Harley ci osservava sempre e aveva sempre la pistola puntata alla tempia di Duffy, ma il polso era stanco e il dito non premeva più il grilletto. Lo aveva spostato sotto la canna, per sostenere meglio il peso. Villanueva spinse la cassa dei Mossberg sul pavimento nella mia direzione e trovò il coperchio. Ne avevamo aperta una sola.

«Abbiamo quasi finito», annunciai.

Villanueva fece per applicare il coperchio.

«Aspetta», dissi. «Ne abbiamo lasciati due sul tavolo.» Mi avvicinai, afferrai il primo Persuader e lo osservai.

«Vedi qui?» chiesi a Harley indicando la sicura. «Lo hanno spedito con la sicura inserita. Non è cosa da farsi. Può danneggiare il percussore.» Tolsi la sicura, avvolsi il fucile nella sua carta oleata e lo immersi nei pallini di polistirolo, in profondità.

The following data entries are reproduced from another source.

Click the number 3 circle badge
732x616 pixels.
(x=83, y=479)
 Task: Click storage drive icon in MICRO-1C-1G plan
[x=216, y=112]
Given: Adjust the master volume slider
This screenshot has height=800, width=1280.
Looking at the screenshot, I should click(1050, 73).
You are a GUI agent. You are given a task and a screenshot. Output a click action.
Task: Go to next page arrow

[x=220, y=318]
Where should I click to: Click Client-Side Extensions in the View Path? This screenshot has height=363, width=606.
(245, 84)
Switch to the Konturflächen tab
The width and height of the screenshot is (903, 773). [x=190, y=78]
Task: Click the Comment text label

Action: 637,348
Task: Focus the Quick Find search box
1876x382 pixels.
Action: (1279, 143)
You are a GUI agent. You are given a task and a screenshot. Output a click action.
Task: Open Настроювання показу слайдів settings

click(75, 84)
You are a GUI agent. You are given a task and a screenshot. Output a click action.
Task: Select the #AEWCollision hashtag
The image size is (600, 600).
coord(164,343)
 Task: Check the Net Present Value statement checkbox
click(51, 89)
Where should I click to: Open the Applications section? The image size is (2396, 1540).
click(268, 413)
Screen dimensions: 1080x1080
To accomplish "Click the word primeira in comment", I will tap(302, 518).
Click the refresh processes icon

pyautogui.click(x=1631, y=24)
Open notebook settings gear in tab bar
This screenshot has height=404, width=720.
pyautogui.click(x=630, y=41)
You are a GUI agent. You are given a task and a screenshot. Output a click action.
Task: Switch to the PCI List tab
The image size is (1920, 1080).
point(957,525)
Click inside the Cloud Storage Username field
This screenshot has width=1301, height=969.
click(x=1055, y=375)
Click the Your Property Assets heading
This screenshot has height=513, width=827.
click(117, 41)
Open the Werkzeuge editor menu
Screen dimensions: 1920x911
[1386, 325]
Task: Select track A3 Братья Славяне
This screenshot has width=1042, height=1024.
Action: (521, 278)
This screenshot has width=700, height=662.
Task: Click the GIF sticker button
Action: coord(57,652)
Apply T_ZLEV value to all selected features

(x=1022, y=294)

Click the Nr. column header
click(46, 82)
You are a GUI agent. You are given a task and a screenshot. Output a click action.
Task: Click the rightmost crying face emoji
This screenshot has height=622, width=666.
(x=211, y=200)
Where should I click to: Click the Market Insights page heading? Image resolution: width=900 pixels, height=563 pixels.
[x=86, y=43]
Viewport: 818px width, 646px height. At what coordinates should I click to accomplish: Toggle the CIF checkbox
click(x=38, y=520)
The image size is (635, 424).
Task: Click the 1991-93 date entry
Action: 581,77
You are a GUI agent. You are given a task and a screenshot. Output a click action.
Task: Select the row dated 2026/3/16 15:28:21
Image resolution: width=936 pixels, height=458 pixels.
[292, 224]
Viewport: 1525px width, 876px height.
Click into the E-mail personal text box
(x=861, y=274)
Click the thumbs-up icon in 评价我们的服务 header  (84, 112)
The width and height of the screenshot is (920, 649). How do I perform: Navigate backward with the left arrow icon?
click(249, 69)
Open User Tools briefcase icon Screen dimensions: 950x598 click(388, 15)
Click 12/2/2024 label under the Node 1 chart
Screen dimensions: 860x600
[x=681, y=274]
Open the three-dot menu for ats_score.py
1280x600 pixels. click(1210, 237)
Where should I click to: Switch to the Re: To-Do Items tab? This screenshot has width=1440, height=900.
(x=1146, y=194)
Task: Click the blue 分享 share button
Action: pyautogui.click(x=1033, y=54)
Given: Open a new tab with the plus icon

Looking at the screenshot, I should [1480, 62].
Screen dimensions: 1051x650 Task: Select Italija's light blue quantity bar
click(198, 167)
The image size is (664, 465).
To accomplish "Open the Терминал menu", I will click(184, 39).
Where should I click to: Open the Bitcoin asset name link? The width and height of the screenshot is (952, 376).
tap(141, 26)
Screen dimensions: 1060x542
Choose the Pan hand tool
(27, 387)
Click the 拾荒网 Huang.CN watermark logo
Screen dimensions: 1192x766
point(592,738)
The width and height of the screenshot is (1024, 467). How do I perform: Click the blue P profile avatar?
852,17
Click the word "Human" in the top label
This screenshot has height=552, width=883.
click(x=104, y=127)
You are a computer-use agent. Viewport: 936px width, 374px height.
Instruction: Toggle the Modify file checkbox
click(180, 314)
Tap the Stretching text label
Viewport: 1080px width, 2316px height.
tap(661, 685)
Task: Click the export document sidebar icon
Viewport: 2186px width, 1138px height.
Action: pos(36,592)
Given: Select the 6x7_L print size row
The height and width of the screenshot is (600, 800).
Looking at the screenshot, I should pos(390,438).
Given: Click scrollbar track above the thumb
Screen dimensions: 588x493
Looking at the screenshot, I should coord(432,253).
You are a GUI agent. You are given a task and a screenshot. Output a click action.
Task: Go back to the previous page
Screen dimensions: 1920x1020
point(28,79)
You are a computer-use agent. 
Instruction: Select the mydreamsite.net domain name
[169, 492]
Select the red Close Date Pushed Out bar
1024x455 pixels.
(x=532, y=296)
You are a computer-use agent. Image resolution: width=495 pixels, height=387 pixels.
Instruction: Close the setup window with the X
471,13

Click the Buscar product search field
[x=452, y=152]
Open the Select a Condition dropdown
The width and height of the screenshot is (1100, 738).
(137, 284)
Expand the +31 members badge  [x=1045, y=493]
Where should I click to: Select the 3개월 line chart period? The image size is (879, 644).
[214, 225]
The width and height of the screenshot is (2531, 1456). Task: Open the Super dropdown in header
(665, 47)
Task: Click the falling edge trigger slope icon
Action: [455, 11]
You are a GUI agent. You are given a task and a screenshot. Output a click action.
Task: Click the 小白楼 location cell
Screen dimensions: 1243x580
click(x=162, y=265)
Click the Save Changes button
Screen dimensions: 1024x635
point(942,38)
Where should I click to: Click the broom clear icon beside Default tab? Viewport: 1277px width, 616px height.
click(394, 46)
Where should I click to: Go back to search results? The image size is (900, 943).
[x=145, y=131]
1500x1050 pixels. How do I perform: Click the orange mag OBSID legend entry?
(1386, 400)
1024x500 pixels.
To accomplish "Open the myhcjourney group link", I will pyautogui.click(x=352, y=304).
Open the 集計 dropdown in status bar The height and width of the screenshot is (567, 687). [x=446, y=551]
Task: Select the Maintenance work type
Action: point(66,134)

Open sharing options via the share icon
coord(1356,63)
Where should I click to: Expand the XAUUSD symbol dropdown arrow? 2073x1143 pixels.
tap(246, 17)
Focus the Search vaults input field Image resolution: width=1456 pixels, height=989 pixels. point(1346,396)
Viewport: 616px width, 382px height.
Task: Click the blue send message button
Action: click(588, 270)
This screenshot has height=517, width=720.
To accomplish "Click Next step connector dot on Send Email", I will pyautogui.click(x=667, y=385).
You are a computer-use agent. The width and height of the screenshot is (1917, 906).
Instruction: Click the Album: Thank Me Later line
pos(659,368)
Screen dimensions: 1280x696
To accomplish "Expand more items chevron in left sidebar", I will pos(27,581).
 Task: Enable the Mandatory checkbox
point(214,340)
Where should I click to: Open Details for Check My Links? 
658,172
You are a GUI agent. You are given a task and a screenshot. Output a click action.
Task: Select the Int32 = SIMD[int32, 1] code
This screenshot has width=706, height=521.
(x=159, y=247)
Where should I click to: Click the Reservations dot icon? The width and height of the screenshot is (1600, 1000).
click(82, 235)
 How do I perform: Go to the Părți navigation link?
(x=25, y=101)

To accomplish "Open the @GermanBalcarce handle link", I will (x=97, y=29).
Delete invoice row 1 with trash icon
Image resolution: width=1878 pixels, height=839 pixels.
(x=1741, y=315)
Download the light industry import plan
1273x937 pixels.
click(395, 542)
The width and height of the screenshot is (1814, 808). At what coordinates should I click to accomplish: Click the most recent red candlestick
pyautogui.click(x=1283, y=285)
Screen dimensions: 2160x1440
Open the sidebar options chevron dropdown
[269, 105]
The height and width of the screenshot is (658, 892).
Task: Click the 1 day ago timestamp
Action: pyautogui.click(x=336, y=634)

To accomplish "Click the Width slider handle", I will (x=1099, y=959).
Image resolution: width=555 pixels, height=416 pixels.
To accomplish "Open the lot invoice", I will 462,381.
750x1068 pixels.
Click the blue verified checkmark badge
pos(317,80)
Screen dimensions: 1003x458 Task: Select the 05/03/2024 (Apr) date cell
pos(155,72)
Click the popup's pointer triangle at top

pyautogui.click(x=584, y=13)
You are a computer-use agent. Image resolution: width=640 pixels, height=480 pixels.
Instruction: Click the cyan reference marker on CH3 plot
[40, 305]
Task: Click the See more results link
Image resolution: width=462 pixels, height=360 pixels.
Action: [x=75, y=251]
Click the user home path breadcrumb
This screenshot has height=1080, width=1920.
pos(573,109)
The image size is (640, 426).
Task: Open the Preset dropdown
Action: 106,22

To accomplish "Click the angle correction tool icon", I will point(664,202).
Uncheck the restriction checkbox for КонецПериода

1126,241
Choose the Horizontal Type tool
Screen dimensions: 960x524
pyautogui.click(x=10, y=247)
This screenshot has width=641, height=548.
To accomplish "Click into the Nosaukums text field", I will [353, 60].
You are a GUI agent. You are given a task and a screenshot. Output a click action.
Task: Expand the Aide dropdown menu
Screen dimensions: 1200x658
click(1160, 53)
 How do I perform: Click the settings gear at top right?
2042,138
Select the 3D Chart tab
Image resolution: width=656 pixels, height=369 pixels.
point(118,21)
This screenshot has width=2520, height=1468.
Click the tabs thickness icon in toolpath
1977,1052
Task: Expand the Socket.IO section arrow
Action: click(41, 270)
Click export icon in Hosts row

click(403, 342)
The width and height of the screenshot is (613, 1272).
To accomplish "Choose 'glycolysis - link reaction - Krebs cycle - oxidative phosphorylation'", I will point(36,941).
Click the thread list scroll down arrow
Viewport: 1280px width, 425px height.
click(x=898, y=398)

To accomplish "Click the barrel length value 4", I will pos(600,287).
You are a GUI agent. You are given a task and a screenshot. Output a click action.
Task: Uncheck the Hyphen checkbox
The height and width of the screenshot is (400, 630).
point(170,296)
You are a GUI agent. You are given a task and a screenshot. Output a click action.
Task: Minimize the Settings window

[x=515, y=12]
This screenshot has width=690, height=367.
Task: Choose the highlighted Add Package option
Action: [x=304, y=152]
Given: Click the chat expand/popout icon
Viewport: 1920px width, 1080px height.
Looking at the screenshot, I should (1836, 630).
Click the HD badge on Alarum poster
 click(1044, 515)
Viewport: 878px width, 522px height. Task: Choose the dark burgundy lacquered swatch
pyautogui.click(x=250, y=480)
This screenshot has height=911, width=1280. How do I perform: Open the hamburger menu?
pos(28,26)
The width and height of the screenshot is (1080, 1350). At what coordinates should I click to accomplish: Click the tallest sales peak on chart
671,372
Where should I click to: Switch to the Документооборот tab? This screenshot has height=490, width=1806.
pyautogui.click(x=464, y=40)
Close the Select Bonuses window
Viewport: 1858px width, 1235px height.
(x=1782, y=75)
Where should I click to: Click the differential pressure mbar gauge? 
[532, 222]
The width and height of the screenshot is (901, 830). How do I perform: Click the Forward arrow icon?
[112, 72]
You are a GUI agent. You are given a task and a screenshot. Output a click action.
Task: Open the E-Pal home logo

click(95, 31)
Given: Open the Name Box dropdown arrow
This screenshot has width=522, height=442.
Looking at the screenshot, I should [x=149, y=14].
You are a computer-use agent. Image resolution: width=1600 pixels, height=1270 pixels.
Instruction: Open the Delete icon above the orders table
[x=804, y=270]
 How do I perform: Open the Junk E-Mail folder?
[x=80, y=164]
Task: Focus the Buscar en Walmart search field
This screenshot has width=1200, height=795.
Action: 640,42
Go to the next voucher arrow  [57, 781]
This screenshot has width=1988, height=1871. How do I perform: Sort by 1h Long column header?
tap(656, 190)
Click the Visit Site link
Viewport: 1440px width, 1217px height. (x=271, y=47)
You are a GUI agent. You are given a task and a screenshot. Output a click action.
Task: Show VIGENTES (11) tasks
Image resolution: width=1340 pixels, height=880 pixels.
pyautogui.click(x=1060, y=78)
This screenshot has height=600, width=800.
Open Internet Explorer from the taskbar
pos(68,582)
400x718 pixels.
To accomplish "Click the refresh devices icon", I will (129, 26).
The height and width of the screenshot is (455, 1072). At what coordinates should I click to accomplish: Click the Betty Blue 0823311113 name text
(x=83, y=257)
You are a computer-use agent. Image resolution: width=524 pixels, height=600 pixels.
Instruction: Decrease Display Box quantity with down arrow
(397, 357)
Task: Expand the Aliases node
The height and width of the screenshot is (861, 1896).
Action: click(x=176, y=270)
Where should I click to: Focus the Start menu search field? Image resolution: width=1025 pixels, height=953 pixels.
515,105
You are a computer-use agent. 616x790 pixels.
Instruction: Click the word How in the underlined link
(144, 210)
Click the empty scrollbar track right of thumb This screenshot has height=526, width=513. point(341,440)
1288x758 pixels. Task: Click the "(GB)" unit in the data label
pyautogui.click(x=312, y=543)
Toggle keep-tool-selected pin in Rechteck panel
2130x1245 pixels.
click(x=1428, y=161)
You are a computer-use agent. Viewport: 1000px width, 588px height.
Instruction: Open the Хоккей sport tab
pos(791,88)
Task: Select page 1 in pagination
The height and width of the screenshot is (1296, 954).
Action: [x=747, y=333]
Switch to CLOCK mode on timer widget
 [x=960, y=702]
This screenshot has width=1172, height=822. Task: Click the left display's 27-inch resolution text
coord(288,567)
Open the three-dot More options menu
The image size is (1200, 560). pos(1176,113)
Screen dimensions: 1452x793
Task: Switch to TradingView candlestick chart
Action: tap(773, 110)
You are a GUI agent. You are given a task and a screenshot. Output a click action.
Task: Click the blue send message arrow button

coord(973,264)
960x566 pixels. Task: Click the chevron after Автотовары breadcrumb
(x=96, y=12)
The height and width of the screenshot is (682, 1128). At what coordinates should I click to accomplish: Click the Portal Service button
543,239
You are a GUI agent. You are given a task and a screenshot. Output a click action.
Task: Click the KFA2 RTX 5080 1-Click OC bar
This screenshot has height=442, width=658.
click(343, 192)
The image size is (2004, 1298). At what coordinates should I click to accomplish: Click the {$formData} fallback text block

Tornai indietro e presi il secondo.

«Pure questo», dissi.

«Voi ragazzi finirete sicuramente fuori dal mercato», commentò Villanueva. «Il vostro controllo qualità fa pena.» Tolsi la sicura e mi avviai verso la cassa. Ruotai sul piede destro come una seconda base che si mette in posizione per un doppio gioco, premetti il grilletto e sparai nel ventre a Harley. La Brenneke partì con un boato, come una bomba, e tranciò letteralmente Harley in due. Un attimo prima era lì, un attimo dopo non c'era più. Era sul pavimento, tagliato in due grandi pezzi, e il magazzino era pieno di fumo acre. L'aria si riempì del puzzo caldo del sangue di Harley e del suo apparato digerente, e delle urla di Duffy, perché l'uomo che le stava accanto era appena esploso. Io avevo le orecchie che mi ronzavano. Duffy continuò a urlare e balzò via dalla pozza di sangue che si stava allargando ai suoi piedi. Villanueva l'afferrò e la tenne stretta mentre io facevo scorrere il carrello del Persuader e controllavo la porta, in caso ci attendessero altre sorprese. Ma non ce ne furono. La struttura del magazzino smise di riecheggiare e io recuperai l'udito. Poi non ci fu altro che silenzio e il respiro forte, affannoso di Duffy.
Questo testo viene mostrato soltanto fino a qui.